Folgende Geschichte als Beispiel für eine Situation, in der es nichts mehr zu sagen gab, weil es zu vieler Worte bedurft hätte, um verständlich zu machen, was ich sagen wollte:
Als Zwölfjähriger geriet ich auf dem Pausenplatz in eine Diskussion über ein Fussballspiel, in dem mein Heimatland gegen die Türkei verloren hatte. Der, mir ansonsten freundlich gesinnte Mitschüler Türkischer Herkunft, war doch tatsächlich der Ansicht, die Türkei habe verdient gewonnen.
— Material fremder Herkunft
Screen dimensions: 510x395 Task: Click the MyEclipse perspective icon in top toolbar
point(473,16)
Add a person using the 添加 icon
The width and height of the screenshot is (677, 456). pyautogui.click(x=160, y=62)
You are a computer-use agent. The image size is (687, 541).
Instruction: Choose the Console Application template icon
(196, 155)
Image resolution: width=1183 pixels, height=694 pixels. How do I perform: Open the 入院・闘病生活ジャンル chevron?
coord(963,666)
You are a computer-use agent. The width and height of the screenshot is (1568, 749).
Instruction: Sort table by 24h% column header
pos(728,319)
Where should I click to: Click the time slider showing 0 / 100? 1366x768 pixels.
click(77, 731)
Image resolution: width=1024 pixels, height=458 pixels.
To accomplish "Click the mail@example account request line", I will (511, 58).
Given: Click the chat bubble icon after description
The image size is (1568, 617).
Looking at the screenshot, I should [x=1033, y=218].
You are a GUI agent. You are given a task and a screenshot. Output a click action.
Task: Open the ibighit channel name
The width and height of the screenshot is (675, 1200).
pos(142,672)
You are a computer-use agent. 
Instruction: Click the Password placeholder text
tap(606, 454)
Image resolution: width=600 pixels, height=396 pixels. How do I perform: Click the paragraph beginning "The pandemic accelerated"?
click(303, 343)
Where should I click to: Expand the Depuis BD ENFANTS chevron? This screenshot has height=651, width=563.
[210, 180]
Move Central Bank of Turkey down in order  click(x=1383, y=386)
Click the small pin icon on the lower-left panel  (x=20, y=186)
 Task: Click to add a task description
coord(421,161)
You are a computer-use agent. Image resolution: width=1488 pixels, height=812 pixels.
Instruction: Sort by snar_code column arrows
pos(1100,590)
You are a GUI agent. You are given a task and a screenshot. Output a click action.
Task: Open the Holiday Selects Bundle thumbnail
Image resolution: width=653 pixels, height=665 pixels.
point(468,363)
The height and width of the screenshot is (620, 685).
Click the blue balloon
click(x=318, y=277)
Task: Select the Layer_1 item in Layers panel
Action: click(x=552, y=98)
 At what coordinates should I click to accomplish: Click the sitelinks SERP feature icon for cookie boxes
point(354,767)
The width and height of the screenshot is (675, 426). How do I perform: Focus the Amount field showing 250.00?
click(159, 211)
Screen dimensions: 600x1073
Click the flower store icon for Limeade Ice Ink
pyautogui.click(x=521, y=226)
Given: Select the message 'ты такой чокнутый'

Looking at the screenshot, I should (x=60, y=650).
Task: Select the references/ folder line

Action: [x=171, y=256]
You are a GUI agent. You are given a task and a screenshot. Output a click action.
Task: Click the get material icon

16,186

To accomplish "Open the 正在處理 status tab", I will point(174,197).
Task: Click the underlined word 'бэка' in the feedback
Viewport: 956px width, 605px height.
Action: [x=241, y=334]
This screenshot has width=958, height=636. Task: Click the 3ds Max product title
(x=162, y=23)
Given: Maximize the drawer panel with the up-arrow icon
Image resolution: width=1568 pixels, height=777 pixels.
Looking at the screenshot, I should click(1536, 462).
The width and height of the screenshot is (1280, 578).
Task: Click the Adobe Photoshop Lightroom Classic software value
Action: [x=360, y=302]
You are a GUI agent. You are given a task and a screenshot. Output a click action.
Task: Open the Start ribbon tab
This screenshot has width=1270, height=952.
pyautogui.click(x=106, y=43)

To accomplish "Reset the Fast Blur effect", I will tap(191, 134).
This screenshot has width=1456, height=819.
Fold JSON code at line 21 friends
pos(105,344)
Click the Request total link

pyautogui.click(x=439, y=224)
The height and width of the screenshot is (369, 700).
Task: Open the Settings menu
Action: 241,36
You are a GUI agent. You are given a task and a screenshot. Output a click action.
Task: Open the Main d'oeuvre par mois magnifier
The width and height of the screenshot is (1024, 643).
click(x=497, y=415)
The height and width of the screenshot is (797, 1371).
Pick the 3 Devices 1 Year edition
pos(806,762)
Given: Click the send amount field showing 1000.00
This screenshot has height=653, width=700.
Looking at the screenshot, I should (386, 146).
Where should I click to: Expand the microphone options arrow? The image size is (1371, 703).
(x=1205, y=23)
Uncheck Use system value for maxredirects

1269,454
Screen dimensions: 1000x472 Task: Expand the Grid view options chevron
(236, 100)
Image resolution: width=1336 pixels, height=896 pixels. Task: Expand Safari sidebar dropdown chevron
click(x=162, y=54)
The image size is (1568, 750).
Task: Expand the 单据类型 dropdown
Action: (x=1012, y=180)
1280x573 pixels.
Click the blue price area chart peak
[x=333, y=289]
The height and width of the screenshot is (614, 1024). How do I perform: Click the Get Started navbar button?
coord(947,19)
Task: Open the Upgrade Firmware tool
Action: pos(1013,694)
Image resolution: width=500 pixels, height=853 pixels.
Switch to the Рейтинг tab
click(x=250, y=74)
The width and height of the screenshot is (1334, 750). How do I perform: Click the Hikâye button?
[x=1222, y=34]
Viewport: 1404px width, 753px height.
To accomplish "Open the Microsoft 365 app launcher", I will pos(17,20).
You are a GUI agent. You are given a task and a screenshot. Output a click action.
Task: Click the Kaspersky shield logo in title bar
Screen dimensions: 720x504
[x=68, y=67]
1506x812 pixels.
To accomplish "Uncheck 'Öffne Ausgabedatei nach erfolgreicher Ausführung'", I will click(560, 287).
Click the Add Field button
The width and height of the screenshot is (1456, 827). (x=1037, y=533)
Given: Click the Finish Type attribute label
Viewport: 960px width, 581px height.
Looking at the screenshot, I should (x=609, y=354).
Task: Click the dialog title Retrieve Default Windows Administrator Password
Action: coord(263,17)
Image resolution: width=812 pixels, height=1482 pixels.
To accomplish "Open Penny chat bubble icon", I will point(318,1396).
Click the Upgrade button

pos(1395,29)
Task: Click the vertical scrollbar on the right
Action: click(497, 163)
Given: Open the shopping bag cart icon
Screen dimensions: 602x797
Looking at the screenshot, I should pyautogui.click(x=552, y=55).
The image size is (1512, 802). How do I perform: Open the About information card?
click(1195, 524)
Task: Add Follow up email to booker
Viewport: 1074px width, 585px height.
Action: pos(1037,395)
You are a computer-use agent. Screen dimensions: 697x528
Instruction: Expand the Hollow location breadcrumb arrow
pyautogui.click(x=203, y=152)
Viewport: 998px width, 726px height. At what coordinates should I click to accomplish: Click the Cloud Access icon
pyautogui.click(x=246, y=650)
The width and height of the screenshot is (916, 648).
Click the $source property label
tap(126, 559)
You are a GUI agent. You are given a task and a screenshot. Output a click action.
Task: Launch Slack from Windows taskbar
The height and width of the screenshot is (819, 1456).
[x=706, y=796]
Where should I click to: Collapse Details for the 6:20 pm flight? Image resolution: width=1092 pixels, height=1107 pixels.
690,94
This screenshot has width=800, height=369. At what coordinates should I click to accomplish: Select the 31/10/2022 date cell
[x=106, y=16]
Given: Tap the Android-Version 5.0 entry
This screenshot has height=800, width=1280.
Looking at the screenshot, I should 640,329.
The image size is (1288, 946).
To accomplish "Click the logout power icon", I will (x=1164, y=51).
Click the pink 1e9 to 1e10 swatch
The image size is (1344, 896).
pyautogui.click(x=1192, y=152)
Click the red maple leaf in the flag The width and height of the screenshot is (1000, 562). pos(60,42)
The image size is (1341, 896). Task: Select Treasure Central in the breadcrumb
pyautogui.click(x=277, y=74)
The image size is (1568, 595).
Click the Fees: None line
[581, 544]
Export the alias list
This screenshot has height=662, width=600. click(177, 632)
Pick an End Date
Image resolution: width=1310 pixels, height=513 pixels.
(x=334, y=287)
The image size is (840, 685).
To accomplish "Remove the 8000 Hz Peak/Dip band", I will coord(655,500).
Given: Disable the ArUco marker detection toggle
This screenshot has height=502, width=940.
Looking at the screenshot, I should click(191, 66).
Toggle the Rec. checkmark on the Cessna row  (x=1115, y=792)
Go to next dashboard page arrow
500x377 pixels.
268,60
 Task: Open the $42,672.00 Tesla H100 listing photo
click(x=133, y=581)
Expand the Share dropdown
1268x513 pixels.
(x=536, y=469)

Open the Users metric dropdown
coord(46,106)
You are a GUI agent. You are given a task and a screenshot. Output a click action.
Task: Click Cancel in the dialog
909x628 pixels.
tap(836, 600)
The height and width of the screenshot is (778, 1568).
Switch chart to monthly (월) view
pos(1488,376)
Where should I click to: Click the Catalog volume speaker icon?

Ein Spiel, das für Senegalesische Theologen lange als Beweis dafür galt, dass Fortuna eine Türkische Gottheit sein musste.
Nach wiederholtem Hinweisen auf die Anzahl Pfostentreffer der Senegalesischen Nationalelf, dem Ballbesitzverhältnis sowie der Meinung des Kommentators, der wiederholt zur Geltung brachte, wie unfassbar das Glück der Türken in dieser Partie sei, blieb mir vor verzweifelter Wut auf die Ignoranz meines Gegenübers nichts anderes übrig als folgende Worte zu äussern: “Wenn all die Pfostentreffer für dich nichts mit Glück zu tun haben, dann hast du keine Ahnung von Fussball. Also sei einfach still und freu dich halt, dass ihr gewonnen habt.”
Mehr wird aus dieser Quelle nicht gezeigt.